THE DATA:
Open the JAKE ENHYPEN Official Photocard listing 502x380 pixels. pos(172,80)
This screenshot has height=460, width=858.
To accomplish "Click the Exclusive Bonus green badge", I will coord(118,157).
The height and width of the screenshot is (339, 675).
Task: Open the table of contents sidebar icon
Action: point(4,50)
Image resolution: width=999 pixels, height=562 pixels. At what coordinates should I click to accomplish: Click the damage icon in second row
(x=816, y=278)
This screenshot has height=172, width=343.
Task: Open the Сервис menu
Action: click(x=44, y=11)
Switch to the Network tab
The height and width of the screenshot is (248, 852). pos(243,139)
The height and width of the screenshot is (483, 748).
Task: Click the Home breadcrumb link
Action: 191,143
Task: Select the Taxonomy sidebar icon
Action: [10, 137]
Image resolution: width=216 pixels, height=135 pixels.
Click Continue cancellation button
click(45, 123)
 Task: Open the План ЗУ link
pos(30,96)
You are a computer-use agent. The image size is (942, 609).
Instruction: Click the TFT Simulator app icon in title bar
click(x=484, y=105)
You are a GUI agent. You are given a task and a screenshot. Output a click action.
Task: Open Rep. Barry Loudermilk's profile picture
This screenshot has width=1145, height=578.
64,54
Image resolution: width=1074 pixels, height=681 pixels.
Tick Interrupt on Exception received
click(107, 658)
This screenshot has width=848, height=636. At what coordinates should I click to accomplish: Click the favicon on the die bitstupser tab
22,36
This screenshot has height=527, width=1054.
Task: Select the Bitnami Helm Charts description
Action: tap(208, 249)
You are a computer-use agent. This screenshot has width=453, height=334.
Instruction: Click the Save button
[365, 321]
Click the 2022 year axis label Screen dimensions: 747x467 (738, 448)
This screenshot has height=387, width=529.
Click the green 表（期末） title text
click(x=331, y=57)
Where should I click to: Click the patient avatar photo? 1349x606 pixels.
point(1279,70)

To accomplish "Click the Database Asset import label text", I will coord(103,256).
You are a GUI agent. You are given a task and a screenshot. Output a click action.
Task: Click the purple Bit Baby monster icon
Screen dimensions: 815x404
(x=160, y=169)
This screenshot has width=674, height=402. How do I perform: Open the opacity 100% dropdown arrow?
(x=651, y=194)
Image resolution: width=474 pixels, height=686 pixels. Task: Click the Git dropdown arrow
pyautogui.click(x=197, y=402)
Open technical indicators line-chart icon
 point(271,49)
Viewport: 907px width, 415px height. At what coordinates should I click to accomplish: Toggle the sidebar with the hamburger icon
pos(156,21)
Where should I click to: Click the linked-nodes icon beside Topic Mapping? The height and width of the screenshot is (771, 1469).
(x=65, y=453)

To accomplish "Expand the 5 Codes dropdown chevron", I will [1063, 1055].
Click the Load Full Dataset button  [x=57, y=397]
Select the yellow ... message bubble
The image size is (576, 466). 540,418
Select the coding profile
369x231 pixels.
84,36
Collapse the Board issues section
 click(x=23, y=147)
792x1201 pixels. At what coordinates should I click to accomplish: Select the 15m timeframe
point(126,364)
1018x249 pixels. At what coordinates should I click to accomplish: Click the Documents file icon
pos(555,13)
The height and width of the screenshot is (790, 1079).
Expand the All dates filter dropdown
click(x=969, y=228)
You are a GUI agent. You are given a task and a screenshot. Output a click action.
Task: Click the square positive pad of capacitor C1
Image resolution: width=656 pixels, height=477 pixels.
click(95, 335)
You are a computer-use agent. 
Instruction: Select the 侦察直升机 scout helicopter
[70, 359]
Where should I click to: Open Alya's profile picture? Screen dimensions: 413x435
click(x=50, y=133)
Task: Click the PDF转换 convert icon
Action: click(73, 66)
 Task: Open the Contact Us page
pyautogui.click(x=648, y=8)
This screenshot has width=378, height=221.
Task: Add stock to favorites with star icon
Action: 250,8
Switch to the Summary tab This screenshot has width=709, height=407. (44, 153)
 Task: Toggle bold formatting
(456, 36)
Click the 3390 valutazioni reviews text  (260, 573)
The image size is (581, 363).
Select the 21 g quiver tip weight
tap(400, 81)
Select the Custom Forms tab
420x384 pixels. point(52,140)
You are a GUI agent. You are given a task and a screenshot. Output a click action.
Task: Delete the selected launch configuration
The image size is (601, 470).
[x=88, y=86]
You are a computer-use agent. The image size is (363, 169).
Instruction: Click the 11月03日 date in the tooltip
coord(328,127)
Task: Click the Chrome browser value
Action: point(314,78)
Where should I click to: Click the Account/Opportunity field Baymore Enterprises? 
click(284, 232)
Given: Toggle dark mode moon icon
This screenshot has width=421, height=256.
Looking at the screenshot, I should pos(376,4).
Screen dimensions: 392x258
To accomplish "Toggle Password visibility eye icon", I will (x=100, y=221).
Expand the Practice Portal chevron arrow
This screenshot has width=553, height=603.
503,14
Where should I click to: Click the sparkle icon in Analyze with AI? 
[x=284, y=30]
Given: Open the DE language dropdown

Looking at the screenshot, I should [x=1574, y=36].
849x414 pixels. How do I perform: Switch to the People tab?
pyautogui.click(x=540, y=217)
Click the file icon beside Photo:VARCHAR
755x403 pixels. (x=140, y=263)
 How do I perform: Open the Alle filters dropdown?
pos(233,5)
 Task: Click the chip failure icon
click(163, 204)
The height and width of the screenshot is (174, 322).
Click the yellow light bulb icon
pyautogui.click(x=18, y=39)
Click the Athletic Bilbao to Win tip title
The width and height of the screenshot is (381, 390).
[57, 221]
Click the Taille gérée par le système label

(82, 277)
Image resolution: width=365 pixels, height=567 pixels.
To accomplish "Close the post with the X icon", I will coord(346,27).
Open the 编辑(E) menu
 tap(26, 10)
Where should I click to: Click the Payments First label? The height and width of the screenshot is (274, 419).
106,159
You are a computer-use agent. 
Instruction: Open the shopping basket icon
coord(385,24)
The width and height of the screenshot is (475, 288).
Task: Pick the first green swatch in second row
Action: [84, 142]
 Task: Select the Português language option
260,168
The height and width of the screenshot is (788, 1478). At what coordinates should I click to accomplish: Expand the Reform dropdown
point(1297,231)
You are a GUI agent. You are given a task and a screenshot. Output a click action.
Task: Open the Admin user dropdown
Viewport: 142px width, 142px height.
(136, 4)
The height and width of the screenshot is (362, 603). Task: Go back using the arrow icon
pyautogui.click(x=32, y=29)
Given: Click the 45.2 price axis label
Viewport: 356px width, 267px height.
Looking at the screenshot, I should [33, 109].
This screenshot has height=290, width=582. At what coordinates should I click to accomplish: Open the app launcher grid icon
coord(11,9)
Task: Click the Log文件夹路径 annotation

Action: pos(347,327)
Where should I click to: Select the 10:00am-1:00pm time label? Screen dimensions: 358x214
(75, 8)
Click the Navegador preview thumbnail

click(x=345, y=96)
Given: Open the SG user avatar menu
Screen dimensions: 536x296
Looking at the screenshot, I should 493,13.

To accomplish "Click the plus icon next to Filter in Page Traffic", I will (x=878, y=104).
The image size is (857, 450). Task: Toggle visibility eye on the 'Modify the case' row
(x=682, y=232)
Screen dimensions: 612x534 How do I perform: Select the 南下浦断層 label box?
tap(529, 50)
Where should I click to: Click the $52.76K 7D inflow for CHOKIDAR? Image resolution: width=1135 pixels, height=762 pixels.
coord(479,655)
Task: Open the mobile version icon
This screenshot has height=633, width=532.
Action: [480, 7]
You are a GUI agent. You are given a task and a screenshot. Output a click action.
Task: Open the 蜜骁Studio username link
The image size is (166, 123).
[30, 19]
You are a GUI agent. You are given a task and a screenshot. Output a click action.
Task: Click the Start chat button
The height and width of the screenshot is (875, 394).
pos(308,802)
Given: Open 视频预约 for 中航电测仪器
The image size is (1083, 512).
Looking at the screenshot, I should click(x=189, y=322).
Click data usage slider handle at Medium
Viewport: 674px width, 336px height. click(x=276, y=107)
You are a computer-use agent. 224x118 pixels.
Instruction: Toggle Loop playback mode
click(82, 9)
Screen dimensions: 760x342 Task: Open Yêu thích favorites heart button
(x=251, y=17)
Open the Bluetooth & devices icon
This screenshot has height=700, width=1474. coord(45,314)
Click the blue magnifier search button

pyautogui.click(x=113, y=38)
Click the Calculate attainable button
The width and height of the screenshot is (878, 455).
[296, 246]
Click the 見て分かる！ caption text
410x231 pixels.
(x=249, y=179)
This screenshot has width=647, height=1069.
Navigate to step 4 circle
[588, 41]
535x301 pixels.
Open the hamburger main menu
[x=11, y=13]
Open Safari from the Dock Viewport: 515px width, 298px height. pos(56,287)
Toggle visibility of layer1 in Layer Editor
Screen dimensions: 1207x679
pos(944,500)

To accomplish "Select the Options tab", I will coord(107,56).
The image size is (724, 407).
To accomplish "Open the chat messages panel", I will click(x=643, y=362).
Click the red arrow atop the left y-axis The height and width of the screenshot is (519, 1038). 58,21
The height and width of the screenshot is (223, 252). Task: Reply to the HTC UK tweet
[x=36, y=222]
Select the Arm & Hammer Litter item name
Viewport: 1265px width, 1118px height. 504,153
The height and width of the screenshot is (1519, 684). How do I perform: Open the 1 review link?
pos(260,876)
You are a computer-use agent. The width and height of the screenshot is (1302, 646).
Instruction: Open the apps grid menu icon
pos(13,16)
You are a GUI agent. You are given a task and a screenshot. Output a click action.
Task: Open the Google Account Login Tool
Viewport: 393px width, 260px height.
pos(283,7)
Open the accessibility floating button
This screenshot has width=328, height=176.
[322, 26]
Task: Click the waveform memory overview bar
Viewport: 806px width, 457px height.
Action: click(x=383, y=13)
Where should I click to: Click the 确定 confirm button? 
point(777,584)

THE TASK:
From the entries above, pull out each line that includes "chat".

WRITTEN REPLY:
Task: Click the Start chat button
To accomplish "Open the chat messages panel", I will click(x=643, y=362).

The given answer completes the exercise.